University at Buffalo School of Pharmacy and Pharmaceutical Sciences
- Type: Public university
- Established: 1886
- Parent institution: State University of New York at Buffalo
- Dean: Gary M. Pollack, PhD
- Academic staff: 60
- Administrative staff: 72
- Students: 615
- Website: http://pharmacy.buffalo.edu

= University at Buffalo School of Pharmacy and Pharmaceutical Sciences =

University in New York

The University at Buffalo School of Pharmacy and Pharmaceutical Sciences is in Buffalo, NY. It is part of the SUNY system through the State University of New York at Buffalo.

== History ==
The University at Buffalo School of Pharmacy and Pharmaceutical Sciences, Founded in 1886, is the second-oldest component of the University at Buffalo and is the only pharmacy school in the State University of New York (SUNY) system.
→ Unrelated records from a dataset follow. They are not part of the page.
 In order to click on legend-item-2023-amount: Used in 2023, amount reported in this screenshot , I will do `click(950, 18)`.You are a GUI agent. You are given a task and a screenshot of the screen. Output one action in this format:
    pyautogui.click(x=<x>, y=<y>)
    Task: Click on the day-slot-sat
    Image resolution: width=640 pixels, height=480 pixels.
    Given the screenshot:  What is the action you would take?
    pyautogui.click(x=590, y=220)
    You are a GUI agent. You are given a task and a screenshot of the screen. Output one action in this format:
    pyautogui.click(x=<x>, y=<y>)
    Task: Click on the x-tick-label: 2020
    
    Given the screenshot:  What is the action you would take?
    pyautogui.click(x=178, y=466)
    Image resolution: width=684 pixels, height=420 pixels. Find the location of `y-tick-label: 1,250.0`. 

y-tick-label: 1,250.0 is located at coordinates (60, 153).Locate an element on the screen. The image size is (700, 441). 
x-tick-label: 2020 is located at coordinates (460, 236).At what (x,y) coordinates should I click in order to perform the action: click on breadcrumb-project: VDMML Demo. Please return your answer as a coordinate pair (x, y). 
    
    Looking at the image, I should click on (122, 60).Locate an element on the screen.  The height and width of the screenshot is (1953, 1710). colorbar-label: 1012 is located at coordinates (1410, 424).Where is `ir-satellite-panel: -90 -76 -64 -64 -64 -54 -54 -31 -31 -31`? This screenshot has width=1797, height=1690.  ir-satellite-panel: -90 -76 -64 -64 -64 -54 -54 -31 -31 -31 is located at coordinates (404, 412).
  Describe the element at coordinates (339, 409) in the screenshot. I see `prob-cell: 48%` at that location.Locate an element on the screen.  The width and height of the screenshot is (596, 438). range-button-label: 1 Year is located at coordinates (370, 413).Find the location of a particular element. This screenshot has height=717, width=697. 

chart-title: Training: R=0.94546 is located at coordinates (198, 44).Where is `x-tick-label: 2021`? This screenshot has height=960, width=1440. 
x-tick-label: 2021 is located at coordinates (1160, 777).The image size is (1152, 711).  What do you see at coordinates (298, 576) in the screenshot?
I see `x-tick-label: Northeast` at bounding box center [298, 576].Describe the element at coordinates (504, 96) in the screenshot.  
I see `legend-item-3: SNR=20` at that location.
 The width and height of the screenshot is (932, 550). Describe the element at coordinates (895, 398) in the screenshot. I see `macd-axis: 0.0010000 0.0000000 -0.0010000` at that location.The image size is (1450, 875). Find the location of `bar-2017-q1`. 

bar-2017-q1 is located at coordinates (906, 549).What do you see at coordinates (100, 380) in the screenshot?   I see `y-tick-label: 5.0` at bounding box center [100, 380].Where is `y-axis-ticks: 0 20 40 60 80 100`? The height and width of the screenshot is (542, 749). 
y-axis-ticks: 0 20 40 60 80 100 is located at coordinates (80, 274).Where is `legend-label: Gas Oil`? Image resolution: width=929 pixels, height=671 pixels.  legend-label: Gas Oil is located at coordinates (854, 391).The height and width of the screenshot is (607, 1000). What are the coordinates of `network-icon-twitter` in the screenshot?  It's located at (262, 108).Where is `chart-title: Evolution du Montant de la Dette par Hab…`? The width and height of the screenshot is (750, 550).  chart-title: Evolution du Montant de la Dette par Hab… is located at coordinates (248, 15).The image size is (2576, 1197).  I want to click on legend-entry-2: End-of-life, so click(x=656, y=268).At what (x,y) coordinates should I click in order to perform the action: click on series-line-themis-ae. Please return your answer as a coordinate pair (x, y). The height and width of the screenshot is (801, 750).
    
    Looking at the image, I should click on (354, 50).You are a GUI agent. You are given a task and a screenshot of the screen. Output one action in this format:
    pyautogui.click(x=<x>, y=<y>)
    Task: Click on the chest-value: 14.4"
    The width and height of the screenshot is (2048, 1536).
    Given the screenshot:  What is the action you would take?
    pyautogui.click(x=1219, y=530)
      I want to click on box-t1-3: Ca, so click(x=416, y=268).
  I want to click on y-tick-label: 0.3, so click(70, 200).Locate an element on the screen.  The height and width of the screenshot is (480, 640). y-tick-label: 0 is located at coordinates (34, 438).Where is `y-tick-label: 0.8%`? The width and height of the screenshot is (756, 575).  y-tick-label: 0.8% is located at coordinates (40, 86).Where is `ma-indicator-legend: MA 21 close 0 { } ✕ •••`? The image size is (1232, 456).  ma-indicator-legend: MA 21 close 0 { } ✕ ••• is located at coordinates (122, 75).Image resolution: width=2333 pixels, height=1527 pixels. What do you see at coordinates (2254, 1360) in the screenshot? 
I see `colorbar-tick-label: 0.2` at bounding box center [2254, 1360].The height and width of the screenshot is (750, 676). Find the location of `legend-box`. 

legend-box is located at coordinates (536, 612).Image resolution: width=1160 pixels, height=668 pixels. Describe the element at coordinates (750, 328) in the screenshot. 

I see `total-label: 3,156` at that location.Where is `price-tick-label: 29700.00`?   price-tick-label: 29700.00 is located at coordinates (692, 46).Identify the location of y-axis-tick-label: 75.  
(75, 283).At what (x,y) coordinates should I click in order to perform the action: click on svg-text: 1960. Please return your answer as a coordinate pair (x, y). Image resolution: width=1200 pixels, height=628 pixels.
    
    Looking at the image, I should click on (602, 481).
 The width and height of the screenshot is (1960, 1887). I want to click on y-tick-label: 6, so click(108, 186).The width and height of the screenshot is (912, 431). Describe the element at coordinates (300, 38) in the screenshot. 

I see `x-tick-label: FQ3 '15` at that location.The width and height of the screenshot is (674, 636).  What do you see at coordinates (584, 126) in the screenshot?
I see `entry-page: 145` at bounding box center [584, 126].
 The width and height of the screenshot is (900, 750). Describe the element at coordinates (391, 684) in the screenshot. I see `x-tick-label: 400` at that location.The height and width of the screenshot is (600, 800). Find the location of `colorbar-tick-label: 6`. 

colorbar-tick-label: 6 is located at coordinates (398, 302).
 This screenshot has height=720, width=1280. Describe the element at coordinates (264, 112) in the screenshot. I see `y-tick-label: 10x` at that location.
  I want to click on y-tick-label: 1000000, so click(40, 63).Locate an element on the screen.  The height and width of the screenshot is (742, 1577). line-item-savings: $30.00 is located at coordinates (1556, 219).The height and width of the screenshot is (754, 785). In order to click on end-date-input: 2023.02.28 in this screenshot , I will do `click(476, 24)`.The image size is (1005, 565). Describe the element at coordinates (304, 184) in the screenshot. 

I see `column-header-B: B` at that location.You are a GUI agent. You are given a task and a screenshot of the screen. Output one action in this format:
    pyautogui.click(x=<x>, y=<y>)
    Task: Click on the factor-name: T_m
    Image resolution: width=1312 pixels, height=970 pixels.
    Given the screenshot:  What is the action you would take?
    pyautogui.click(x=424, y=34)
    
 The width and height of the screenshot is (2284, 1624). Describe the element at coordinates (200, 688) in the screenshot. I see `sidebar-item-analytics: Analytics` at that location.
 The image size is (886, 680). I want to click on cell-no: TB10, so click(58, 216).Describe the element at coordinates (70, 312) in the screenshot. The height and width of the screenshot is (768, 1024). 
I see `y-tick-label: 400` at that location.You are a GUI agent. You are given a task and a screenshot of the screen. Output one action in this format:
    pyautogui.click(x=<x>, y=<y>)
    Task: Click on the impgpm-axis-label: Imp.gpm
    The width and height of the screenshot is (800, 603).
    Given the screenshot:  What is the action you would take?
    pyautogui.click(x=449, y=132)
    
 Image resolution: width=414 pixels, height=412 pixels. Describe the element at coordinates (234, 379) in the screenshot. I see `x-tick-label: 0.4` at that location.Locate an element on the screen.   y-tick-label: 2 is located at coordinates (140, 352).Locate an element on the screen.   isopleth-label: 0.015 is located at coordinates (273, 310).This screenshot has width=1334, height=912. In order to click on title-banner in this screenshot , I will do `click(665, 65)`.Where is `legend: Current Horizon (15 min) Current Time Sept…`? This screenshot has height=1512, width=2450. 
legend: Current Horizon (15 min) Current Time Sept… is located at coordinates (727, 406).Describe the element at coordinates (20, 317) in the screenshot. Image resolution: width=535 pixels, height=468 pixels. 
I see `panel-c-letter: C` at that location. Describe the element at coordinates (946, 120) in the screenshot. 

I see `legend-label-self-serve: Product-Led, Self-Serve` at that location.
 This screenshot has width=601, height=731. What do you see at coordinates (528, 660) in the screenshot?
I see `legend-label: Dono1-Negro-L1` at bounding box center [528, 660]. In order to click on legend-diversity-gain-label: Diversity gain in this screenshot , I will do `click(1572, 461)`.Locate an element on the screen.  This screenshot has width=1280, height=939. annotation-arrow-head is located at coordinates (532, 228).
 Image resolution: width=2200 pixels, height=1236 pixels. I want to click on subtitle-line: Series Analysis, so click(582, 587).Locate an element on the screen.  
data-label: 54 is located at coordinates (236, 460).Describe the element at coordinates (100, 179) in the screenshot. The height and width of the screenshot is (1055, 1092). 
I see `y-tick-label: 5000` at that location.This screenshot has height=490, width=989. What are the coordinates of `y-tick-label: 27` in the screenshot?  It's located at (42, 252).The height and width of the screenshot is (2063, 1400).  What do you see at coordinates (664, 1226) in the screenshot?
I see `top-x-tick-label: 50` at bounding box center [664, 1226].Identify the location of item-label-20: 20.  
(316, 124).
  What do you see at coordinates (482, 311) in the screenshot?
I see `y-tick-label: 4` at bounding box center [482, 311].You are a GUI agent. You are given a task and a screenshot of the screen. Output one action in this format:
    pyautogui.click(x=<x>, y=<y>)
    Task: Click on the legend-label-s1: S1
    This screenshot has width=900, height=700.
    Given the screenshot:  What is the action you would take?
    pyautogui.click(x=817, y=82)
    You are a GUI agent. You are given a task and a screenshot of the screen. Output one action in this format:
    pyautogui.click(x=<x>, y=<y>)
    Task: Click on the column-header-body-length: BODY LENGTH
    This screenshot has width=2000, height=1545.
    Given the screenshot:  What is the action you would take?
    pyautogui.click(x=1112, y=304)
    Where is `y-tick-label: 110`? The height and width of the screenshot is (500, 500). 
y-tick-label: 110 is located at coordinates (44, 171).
The UB School of Pharmacy and Pharmaceutical Sciences is the birthplace of pharmacokinetics and pharmacodynamics.

== Accreditation ==
The UB School of Pharmacy and Pharmaceutical Sciences is accredited by the Accreditation Council for Pharmacy Education. The current accreditation period is through June 30, 2028.

== Departments ==
- Pharmaceutical Sciences
- Pharmacy Practice

== Rankings and reputation ==
In 2024, the school was ranked tied for 19th best pharmacy school in the nation by U.S. News & World Report.